Et bien que 61% affirment être intéressés par un tel partenariat, plus de
44% à 85%, selon le secteur d’activité, n’en ont pas recherché au cours des
cinq dernières années. D’où l’importance du travail en profondeur que mène
l’IACE afin de changer cette situation en faisant tout pour que le «Guide de
bonnes pratiques de gouvernance des entreprises tunisiennes» ne reste pas
lettre morte.
Publiée en juin dernier, en couronnement d’un processus lancé il y a trois
ans, rappelle M. Slim Zarrouk, président de la Cellule des Jeunes Dirigeants
de l’IACE, cette «Bible» de la bonne gouvernance, élaborée après de longues
discussions avec les représentants de différents organismes concernés (CJM-IACE,
CMF, BCT, BVMT, ministère des Finances, ATAI et APBT), est destinée à guider
les premiers pas des entreprises sur cette voie.
A cet effet, ce document fait des recommandations et inclut des normes
internationalement reconnues, afférentes aux principaux aspects (audit
interne et externe, transparence fiscale, éthique et responsabilité
sociétale, rôle des managers, relations entre employés et employeurs,
conseil d’administration, droit des actionnaires et privilèges des managers)
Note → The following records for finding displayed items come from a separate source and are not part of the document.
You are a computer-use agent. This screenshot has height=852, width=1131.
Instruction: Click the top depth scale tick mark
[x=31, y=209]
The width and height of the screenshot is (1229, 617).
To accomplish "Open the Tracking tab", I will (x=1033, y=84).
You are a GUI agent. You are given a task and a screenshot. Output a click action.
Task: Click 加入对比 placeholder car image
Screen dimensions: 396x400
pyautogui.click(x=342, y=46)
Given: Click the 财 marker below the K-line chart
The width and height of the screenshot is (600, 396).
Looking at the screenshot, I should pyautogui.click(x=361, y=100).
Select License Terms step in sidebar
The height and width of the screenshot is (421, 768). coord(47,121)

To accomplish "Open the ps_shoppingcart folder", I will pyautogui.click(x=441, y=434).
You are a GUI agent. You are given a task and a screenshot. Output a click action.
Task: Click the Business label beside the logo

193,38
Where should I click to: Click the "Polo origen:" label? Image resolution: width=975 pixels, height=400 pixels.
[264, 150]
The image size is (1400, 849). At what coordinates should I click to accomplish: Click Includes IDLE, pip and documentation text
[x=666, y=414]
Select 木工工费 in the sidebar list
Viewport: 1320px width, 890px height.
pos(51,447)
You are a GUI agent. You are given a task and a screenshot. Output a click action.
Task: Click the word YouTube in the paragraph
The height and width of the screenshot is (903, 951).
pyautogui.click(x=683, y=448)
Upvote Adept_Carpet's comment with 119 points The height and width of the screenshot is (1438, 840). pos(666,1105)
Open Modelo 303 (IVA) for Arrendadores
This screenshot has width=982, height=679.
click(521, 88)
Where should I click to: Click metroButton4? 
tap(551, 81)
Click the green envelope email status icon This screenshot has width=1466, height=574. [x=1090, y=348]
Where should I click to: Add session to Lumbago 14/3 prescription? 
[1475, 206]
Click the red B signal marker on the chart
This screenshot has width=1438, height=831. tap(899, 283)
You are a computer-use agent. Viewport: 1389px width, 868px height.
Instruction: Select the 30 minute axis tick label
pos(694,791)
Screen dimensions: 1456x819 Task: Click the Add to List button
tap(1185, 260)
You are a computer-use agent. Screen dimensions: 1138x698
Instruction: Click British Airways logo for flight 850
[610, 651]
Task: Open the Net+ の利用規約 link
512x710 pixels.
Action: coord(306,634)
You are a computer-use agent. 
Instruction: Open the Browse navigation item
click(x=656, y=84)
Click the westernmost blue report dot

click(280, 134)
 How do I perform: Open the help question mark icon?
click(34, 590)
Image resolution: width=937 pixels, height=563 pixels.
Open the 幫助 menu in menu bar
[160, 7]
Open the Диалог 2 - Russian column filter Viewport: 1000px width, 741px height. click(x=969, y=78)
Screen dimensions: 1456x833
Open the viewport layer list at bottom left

de cette nouvelle forme de certification. Le but étant, selon le préambule,
de «rendre le système tunisien de gouvernance d’entreprise plus transparent
et plus intelligible» et de «promouvoir la confiance des investisseurs
nationaux et internationaux, des clients, des salariés et du public» les
entreprises tunisiennes.
L’état des lieux en matière de gouvernance étant dressé, l’IACE lance, donc,
aujourd’hui, sa «croisade» en vue de «convertir» les entreprises tunisiennes
à cette nouvelle «religion» du monde des affaires, et les amener ainsi à
combler leur retard dans ce domaine. D’ailleurs, le programme d’activités de
l’IACE au cours des prochains mois va être dominé par cette question. Il
commencera par la poursuite de la mise en place du dispositif devant
encadrer et concrétiser ce processus.
Après le «Conseil consultatif de la bonne gouvernance» (CCBG), créé en
janvier 2008, et l’Institut tunisien de gouvernance de l’entreprise, qui le
sera d’ici mars 2009, l’IACE enchaînera avec le lancement de l’«Indice de
pratiques en gouvernance d’entreprise». Même si les plus mal notés en la
matière n’encourent aucune sanction, cet instrument n’en pèsera pas moins
comme une épée de Damoclès, en raison de son impact négatif pour l’image des
plus attardés dans ce domaine.
La médiatisation étant son outil et allié majeur dans cette bataille, l’IACE
procèdera, dans la foulée, au lancement de deux concours, le premier de la
‘’meilleure entreprise’’ en matière de gouvernance, et le second du
‘’meilleur article dédié à cette question’’.
Mais auparavant, l’IACE va entreprendre une campagne de sensibilisation
auprès des acteurs concernés. Elle prendra la forme de quatre ateliers
s’adressant respectivement au monde de la finance et de l’audit
(institutions financières, analystes, auditeurs, comptables), aux organismes
gouvernementaux, et, surtout, aux membres des conseils d’administration des
grandes sociétés cotées et non cotées, et managers des entreprises
familiales, qui constituent l’essentiel du tissu économique du pays. Après,
les «recalés» de la bonne gouvernance ne pourront en vouloir qu’à eux-mêmes.